While spending some time working in the US Coast Guard, she met her husband, Devin. They decided to get out of the military and build a family which is when Mare became a teacher. As she taught students geography, she realized it wasn’t enough to just talk about all the places around the world, she wanted to be there to experience them firsthand. With two young kids, they attempted some classic vacations like Cancun resorts which didn’t satisfy the soul – they craved more adventure. They tried a Costa Rica trip with surfing and ziplining and loved the thrill. Her reignited desire to travel coupled with her family’s vision of a fulfilling future guided them to figure out a way to live overseas permanently.

Fortunately, teaching can be a fantastic profession if you can get in with the right international schools. In 2014, the family was assigned to South Korea for two years until landing in their dream spot in Southeast Asia. “We knew it was important to provide stability for our kids so we wanted to find one of the best educational systems in the world to plant roots.” She continued, “We love the idea of roots and wings. I think you kind of need both in life – a place where you feel rooted in a community and accessible opportunities to spread your wings.” This attracted them to the safe, sunny, tropical island of Singapore and they’ve never looked back.

From boats to caves, they specifically seek out the most unusual places to stay. Their favorite Christmas so far was in Laos where they slept in a treehouse that you had to zipline in and out of. They also floated down rivers surrounded by beautiful scenery, repelled down some of the world’s longest supply of waterfalls, and ziplined through the jungle for days. After soaring along the longest zipline in the world, the tour guides announced, “Great first run!” Realizing they were the first people to complete this ride besides those who installed it was shocking. Mare laughed, “I don’t know if I would’ve done it, so I’m glad they waited to tell us after because it was an unbelievable experience.”

If you thought that story was exciting, you better buckle up for Borneo. After the two-hour voyage up the Sarawak River, they arrived at their homestay hosted by a woman who belonged to a local tropical tribe. The home had no electricity besides a little solar power to generate their fridge of beer and a laptop to accommodate bookings. When it was time to eat a meal, the host wandered off into the jungle to forage and cooked the most amazing food over a fire. They bathed in the river but had to choose wisely because of the crocodiles and before bedtime, it was important to close the wooden windows to keep out the wildlife – snakes, tigers, and leopards, oh my!

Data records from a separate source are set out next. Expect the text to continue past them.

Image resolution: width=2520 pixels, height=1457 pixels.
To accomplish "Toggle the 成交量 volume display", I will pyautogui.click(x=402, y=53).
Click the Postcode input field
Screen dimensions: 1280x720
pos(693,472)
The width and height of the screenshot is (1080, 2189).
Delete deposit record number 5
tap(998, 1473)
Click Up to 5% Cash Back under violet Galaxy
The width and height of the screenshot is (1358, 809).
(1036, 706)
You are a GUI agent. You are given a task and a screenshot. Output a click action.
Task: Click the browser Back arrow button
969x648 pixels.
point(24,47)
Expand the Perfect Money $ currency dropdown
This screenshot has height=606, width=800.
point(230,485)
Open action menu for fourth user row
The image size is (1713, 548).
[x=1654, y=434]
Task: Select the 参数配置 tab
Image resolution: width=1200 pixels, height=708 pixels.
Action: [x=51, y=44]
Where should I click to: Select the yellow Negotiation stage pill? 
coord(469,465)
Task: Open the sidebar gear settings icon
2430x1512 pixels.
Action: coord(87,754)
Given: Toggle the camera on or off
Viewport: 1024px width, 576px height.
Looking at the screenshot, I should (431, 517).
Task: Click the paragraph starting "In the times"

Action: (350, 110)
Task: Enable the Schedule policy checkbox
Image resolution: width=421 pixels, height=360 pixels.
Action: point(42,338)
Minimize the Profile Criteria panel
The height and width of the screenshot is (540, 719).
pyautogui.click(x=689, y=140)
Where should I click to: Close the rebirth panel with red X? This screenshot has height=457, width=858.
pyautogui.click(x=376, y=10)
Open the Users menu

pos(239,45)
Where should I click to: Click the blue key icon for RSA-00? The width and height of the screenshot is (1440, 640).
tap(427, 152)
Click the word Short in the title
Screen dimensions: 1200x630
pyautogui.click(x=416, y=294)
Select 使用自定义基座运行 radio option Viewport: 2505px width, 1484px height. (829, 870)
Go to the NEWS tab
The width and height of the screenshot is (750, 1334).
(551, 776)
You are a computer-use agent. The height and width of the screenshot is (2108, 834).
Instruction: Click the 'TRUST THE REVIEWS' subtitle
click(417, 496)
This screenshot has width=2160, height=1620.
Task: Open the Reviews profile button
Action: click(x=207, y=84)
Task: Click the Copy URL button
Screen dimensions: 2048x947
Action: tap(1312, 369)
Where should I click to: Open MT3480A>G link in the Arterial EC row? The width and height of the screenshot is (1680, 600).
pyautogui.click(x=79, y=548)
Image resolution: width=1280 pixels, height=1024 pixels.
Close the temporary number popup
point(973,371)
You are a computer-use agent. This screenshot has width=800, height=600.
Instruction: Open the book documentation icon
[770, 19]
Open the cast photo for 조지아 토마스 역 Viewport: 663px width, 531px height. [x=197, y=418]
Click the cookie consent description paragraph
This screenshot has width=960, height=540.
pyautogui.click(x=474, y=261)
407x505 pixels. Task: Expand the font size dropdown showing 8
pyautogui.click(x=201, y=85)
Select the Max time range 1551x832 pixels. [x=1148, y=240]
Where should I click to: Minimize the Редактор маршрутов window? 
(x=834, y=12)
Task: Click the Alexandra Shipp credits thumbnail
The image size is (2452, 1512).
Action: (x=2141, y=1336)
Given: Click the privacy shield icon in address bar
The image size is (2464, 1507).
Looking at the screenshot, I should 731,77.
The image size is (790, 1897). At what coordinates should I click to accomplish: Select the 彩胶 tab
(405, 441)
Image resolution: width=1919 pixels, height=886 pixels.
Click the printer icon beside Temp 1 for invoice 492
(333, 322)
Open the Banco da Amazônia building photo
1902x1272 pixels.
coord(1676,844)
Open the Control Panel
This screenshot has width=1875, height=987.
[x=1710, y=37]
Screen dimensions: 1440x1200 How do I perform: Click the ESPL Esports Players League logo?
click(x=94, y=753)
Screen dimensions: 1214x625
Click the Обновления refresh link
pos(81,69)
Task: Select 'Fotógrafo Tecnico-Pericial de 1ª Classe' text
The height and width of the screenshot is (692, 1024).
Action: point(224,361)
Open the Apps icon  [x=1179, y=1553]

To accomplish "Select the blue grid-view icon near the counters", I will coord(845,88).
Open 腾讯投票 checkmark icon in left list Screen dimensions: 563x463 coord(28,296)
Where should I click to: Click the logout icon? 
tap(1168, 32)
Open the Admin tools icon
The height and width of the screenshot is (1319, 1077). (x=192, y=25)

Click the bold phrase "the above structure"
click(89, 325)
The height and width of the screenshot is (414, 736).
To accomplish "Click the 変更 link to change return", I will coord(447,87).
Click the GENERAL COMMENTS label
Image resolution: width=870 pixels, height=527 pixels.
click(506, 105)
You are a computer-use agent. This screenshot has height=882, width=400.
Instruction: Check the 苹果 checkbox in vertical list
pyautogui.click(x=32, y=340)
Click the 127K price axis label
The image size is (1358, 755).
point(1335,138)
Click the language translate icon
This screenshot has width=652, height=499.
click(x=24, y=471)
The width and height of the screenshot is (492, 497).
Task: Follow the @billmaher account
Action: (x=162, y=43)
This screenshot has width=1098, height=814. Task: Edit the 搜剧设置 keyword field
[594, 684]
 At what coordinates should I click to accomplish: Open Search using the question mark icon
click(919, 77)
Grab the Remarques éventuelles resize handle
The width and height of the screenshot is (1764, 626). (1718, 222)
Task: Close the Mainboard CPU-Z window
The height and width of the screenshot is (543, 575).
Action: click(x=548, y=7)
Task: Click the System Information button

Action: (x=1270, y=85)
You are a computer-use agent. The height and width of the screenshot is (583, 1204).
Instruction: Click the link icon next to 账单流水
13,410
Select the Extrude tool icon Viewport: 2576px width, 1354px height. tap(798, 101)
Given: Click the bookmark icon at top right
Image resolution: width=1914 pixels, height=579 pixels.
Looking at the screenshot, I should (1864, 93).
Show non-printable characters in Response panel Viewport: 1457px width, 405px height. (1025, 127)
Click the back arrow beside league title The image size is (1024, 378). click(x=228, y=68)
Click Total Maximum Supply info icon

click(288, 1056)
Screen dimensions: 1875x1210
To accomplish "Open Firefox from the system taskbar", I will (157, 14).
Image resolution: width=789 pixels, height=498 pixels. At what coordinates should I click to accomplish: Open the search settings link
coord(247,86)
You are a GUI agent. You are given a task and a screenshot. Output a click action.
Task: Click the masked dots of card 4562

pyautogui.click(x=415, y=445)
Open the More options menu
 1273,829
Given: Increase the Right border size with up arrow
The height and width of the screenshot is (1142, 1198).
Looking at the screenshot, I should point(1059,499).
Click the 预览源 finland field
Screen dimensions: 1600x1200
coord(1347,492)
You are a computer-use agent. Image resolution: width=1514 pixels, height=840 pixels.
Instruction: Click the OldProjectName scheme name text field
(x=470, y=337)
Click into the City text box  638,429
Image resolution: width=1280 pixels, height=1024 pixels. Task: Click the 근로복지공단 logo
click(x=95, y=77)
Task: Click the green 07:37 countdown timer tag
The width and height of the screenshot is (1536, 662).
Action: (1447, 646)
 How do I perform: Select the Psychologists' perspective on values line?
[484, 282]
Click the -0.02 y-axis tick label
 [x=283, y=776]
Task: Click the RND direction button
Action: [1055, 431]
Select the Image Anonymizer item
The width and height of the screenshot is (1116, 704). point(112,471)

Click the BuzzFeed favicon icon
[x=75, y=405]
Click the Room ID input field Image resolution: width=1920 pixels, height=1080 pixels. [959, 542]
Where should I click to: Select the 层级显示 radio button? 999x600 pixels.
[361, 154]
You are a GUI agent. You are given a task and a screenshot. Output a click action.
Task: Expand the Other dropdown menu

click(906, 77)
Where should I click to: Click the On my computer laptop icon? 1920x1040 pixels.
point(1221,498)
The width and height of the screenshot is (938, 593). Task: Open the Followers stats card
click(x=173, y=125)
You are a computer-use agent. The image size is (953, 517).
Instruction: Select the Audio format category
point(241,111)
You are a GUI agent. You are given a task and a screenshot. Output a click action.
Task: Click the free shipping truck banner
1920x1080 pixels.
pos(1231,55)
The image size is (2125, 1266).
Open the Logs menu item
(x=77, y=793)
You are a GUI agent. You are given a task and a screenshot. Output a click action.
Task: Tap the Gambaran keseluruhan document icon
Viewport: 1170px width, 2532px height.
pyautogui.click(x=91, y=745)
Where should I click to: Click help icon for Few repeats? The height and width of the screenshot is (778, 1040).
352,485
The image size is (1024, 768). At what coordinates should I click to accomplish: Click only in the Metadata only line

Mare has visited forty-four countries and her kids are getting close to that number as well which is impressive for their ages (Sawyer is nineteen and Maia is sixteen). Mare genuinely enjoys planning trips and has found that the best way to cure post-vaca blues is to start planning another one. Next on their bucket list is Spain then Morocco. I cannot wait to see more beautiful memories captured by my uncle, the talented photographer.

Most recently, they went to Turkey which is now one of their top destinations to tell others to visit and now is the time. Many places like this need tourism to build their economy and are offering fair prices to receive financial support. It’s the best of both worlds when you both benefit so if you’ve been lost in wanderlust, this is your sign to go for it.

On top of incredible cuisine, rich history, and sensational sights, the list of travel benefits goes on. Mare believes that traveling can transform you into a well-rounded human. “Learning to understand and respect other cultures also heightens your appreciation for your own.” She clarified, “You also don’t have to travel far to experience a sense of adventure and broaden your perspective.” The best lesson Mare has ascertained is to live in the present moment so that no matter where she goes, she continuously grows.